Contribution - 66 ans d’indépendance de la Côte d’Ivoire : Ce que l’Histoire nous enseigne, ce que l’avenir exige de nous

Dans cette dernière ligne droite des préparatifs de la fête de l’indépendance de la Côte d’Ivoire, Norbert Kobenan, économiste de formation, invite la jeunesse à ne pas confondre la vitesse avec le progrès…

Contribution - 66 ans d’indépendance de la Côte d’Ivoire : Ce que l’Histoire nous enseigne, ce que l’avenir exige de nous

Soixante-six ans après l’Indépendance, la Côte d’Ivoire n’est plus seulement appelée à célébrer le chemin parcouru. Elle est invitée à en comprendre le sens, à en tirer les leçons et à préparer lucidement les générations futures.

L’Indépendance nous a donné une terre à gouverner, une souveraineté à défendre et une République à construire. Le temps nous rappelle désormais qu’un pays ne devient pas grand par la seule abondance de ses richesses, mais par la sagesse avec laquelle il les administre, la justice avec laquelle il les partage et la vision avec laquelle il prépare l’avenir.

Nos anciens savaient qu’un arbre ne grandit pas en reniant ses racines. Mais ils savaient aussi que les racines ne suffisent pas : il faut des branches tournées vers la lumière. Nos traditions doivent donc nourrir notre modernité ; notre mémoire doit éclairer notre marche ; nos différences doivent enrichir notre unité.

La première sagesse pour demain est celle de la paix. Elle ne consiste pas seulement à faire taire les armes, mais à apprendre à vivre ensemble, à respecter la parole donnée et à placer la Nation au-dessus de nos intérêts particuliers.
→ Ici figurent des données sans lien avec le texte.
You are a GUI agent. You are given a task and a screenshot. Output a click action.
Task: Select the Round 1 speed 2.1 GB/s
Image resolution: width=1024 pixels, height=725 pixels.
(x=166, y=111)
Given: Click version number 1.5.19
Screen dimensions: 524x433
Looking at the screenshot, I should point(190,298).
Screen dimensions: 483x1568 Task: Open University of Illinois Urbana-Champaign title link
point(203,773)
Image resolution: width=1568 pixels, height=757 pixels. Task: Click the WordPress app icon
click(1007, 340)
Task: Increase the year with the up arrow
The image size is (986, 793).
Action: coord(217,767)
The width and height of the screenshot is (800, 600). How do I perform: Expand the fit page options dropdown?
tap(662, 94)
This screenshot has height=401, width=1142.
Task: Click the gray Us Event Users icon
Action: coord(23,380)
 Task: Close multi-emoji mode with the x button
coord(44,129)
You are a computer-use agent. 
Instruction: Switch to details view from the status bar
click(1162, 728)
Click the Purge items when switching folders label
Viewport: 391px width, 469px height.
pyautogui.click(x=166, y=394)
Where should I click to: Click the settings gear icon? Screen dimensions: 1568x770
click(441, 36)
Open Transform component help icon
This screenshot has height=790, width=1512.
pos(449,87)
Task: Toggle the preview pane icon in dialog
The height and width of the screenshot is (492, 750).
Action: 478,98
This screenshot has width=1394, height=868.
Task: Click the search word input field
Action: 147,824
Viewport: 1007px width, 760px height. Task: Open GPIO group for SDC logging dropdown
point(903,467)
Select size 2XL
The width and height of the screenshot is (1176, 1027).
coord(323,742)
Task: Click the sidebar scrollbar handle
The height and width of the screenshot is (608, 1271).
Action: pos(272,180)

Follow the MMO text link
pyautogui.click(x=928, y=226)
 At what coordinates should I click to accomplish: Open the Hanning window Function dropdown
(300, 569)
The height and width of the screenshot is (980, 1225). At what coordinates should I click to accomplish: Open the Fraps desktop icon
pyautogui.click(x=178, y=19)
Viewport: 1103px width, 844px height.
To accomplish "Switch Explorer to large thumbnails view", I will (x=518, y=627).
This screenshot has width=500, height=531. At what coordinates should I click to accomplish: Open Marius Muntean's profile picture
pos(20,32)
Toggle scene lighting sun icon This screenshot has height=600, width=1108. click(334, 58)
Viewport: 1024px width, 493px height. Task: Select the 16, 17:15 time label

La deuxième est celle du travail. Aucun peuple ne peut durablement bâtir sa prospérité sur l’improvisation, la facilité ou l’attente. La réussite nationale exige l’effort, la compétence, la discipline et la persévérance.

La troisième est celle de la probité. Les routes rapprochent les territoires, mais seule l’intégrité rapproche les citoyens de leurs institutions. Lorsque la confiance disparaît, même les plus beaux édifices deviennent fragiles.

La quatrième est celle de la transmission. Une génération ne possède jamais la Nation ; elle n’en est que la dépositaire. Son devoir n’est pas seulement de jouir de l’héritage reçu, mais de le fortifier avant de le remettre à ceux qui viendront.

À la jeunesse ivoirienne revient une mission particulière : ne pas confondre la vitesse avec le progrès, la popularité avec la vérité, la richesse avec la grandeur. Le monde de demain appartiendra moins à ceux qui parlent le plus fort qu’à ceux qui pensent juste, apprennent sans cesse et agissent avec constance.

À soixante-six ans, la Côte d’Ivoire doit donc transformer son expérience en sagesse, ses acquis en héritage et ses ambitions en responsabilité collective.

Car l’avenir ne se prédit pas seulement : il se prépare.

Et la plus grande victoire de notre génération sera de transmettre à nos enfants une Côte d’Ivoire plus instruite, plus juste, plus unie, plus prospère et plus fraternelle que celle que nous avons reçue.

Soixante-six ans d’Indépendance : l’âge de célébrer notre histoire, mais surtout celui de mériter notre avenir.